Dink's murder on an Istanbul sidewalk last January was quickly followed up by reports that top police officials had been informed months before about a plot by Turkish nationalists to kill him. Meanwhile, a video showing several policemen proudly posing with the murder suspect after he was caught surfaced soon after the murder.

In the Malatya case, press reports have indicated that the suspects, also young nationalists, had phone conversations with police and possibly even with a prosecutor from Istanbul in the months before the murders, something that was not followed up by the prosecutors. The police in Malatya have been accused in the press of destroying videotapes recorded in the hospital room of one of the accused, who injured himself during the crime.

"There is a huge lack of transparency and a huge lack of accountability in the Turkish security services," says Volkan Aytar, a researcher at the Turkish Economic and Social Studies Foundation (TESEV), an Istanbul-based think tank.

Amnesty International has also criticized Turkey's institutions. "The investigation and prosecution of serious human rights violations committed by officers of the police and gendarmerie are flawed and compounded by inconsistent decisions by prosecutors and judges," concluded a report last summer.

In response to controversy surrounding the the Malatya case, Turkish Interior Minister Besir Atalay promised last month to "increase our transparency," announcing that two senior police officials would conduct a probe.

Over the past decade, the Turkish police force has taken some steps toward reform, starting a program which has sent some 250 of its members to obtain advanced degrees in criminal justice in the US and Europe, to help improve the force from the inside.

"There is no doubt that there has been an improvement in the last ten years," says Onder Aytac, a lecturer at Turkey's national police academy in Ankara. "But there is a kind of fighting between the old system and the new system. There are some people in the police force who are trying to go along the old way."

Turkey's judiciary, today seen as one of the pillars maintaining Turkey's secular system, has also made some reform efforts.
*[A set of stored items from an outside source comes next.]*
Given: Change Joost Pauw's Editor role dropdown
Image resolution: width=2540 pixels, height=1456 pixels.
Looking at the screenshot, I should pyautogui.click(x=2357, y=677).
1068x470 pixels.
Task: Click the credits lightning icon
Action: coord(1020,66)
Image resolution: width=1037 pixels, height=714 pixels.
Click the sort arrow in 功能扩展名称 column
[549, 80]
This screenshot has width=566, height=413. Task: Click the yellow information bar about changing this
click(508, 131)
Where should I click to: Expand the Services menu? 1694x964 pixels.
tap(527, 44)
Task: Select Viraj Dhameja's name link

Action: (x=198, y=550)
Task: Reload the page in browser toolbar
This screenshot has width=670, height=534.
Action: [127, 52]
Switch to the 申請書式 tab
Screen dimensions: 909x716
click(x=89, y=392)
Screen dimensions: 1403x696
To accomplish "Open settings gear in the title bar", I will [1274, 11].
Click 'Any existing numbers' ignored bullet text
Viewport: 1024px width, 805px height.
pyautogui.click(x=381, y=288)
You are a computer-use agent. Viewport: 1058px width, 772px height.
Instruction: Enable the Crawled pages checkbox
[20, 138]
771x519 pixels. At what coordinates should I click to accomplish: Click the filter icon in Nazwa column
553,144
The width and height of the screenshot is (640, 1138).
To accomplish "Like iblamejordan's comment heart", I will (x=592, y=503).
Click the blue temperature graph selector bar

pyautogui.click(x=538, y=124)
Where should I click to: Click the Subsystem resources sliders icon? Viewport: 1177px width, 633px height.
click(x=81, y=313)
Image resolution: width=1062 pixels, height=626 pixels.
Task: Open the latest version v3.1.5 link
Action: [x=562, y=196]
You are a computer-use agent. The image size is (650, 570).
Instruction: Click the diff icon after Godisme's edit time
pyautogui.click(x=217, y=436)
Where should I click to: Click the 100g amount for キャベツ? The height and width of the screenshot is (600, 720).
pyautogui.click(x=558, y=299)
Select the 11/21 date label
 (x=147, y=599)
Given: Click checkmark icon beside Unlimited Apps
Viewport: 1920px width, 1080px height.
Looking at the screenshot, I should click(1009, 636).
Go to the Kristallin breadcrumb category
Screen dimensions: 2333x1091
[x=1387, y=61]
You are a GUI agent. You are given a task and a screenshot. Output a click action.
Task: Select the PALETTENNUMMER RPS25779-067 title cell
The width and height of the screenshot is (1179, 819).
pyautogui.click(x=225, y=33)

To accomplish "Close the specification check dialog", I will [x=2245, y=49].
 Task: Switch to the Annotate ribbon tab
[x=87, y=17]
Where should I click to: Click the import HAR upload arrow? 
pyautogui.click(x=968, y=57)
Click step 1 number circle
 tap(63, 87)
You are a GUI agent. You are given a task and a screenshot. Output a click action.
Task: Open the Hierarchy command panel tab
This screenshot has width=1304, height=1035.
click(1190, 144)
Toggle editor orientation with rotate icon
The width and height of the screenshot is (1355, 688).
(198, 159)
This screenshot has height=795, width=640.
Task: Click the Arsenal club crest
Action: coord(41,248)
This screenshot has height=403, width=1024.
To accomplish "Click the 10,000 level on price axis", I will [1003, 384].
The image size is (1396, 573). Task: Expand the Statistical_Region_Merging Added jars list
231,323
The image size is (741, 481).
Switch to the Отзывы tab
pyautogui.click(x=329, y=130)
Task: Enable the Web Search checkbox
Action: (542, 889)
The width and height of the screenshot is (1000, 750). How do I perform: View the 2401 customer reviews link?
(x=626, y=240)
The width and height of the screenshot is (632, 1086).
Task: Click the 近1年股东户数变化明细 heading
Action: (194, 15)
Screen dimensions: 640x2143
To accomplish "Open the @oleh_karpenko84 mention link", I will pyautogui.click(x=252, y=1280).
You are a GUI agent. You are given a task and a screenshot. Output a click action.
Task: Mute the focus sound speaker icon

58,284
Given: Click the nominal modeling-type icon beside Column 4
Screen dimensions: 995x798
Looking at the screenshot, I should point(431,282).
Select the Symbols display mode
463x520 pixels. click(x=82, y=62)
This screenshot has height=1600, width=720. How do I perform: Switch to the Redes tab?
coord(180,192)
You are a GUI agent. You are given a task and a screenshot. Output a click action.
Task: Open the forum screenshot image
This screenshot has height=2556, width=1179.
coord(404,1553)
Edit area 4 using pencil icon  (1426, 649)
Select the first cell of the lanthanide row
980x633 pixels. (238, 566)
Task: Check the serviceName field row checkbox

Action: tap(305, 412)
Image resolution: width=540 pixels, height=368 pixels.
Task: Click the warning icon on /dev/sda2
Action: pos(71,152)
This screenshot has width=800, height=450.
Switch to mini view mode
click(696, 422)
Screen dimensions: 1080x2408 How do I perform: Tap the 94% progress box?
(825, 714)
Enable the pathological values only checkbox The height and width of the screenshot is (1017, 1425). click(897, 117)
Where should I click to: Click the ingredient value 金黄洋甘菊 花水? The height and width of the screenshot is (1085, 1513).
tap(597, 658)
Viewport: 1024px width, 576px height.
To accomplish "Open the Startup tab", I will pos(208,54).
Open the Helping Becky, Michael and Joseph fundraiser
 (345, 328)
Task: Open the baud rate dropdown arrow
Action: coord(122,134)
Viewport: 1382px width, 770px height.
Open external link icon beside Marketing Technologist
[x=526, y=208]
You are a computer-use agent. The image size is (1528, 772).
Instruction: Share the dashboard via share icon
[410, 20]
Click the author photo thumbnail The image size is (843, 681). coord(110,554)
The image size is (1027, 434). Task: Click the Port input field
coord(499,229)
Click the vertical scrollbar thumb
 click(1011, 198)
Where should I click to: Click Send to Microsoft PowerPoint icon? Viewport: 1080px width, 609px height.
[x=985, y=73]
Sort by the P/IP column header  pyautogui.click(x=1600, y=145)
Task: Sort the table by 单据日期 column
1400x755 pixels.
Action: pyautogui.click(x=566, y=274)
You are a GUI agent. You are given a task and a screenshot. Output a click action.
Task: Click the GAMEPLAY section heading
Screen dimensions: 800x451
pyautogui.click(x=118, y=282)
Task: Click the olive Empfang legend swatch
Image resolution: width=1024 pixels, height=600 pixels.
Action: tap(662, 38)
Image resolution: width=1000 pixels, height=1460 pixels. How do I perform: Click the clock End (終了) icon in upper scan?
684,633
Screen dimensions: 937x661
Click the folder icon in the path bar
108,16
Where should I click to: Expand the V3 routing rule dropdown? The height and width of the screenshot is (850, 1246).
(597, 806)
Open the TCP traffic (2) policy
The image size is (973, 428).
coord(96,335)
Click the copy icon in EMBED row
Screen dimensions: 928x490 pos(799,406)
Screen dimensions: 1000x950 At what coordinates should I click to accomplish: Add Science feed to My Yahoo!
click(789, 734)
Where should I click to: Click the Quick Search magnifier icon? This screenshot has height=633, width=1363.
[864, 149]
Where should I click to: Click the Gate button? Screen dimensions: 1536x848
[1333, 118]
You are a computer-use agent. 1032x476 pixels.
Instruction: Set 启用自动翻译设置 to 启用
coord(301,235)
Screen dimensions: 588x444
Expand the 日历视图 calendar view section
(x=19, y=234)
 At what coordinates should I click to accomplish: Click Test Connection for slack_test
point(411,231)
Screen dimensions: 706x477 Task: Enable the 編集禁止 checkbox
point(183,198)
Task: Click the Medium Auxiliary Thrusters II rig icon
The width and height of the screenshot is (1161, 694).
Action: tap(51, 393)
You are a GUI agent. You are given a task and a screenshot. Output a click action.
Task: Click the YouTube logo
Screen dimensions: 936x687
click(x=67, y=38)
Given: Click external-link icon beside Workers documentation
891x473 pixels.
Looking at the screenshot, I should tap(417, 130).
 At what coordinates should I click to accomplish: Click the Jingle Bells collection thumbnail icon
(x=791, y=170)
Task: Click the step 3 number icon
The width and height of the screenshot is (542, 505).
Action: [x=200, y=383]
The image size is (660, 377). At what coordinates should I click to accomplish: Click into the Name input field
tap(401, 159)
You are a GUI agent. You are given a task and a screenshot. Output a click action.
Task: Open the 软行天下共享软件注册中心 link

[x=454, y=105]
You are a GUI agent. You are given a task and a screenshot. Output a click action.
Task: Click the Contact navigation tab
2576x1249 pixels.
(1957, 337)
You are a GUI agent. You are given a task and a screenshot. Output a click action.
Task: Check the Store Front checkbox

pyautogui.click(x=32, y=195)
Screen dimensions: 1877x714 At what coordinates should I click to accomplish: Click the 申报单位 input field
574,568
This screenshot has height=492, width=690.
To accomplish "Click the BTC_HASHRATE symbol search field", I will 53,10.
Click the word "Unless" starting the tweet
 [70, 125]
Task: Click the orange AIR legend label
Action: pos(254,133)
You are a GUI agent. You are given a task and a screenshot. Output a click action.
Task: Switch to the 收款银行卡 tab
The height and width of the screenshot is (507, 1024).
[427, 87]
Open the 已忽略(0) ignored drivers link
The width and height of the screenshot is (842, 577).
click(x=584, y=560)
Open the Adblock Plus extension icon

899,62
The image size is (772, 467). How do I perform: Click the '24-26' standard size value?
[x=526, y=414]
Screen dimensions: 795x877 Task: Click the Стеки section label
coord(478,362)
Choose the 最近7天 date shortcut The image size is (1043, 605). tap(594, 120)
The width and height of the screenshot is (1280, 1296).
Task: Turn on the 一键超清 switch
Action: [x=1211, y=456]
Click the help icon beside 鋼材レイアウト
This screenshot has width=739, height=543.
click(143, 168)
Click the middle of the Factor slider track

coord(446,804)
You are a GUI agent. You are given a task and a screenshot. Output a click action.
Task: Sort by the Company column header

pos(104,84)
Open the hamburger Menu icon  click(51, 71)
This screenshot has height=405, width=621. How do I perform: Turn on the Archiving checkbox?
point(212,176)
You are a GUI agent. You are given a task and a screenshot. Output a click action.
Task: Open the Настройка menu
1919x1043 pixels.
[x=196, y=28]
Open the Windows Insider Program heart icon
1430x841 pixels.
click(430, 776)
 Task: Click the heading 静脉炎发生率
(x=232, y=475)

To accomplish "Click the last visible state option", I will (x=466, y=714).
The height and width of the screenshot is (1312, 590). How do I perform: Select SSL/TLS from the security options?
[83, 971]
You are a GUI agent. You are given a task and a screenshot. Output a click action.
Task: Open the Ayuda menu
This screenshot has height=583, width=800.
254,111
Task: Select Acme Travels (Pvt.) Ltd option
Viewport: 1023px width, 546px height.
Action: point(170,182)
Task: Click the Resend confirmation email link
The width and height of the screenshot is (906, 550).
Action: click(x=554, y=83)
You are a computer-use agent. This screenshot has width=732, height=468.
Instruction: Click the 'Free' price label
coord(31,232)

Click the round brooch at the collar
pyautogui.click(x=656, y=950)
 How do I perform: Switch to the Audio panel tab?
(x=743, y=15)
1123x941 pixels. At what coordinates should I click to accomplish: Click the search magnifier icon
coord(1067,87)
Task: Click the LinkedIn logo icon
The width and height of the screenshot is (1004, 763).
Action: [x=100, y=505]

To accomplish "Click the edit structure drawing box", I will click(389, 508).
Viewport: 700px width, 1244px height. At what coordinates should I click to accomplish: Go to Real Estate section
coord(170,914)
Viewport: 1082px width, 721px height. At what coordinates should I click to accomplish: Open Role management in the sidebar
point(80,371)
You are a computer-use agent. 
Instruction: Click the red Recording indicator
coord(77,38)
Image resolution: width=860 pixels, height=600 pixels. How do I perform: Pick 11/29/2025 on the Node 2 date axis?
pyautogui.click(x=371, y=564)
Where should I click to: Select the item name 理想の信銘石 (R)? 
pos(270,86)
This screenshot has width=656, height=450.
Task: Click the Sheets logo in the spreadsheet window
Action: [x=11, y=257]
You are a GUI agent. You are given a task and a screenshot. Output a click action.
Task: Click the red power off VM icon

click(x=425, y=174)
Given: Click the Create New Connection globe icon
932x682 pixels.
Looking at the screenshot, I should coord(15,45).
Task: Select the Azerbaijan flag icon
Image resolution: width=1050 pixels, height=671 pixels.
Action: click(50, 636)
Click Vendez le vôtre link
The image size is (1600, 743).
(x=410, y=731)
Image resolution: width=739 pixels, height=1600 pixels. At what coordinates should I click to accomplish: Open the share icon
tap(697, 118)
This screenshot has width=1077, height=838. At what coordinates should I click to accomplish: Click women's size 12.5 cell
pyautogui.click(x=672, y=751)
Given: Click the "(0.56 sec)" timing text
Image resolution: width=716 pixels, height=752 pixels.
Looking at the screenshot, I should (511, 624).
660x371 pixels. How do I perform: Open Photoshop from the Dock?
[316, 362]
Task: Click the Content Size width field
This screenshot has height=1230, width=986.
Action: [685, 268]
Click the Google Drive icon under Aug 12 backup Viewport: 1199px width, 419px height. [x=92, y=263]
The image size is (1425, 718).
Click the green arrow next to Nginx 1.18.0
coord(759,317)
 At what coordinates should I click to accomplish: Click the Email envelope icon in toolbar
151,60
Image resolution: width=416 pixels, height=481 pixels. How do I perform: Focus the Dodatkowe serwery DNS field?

Over the last few years, more than 9,000 judges and prosecutors have undergone European Union-sponsored training to learn about European human rights law. Turkey is a candidate for EU membership and is a member of the Strasbourg-based European Court of Human Rights.

Still, a recent survey of judges and prosecutors taken by TESEV found that a majority still favors the interests of the state over those of the individual, with 51 percent saying they believe that upholding human rights could pose a threat to state security. But a new constitution in the works would shift the emphasis more toward individual rights, paving the way for Turkey to join the EU.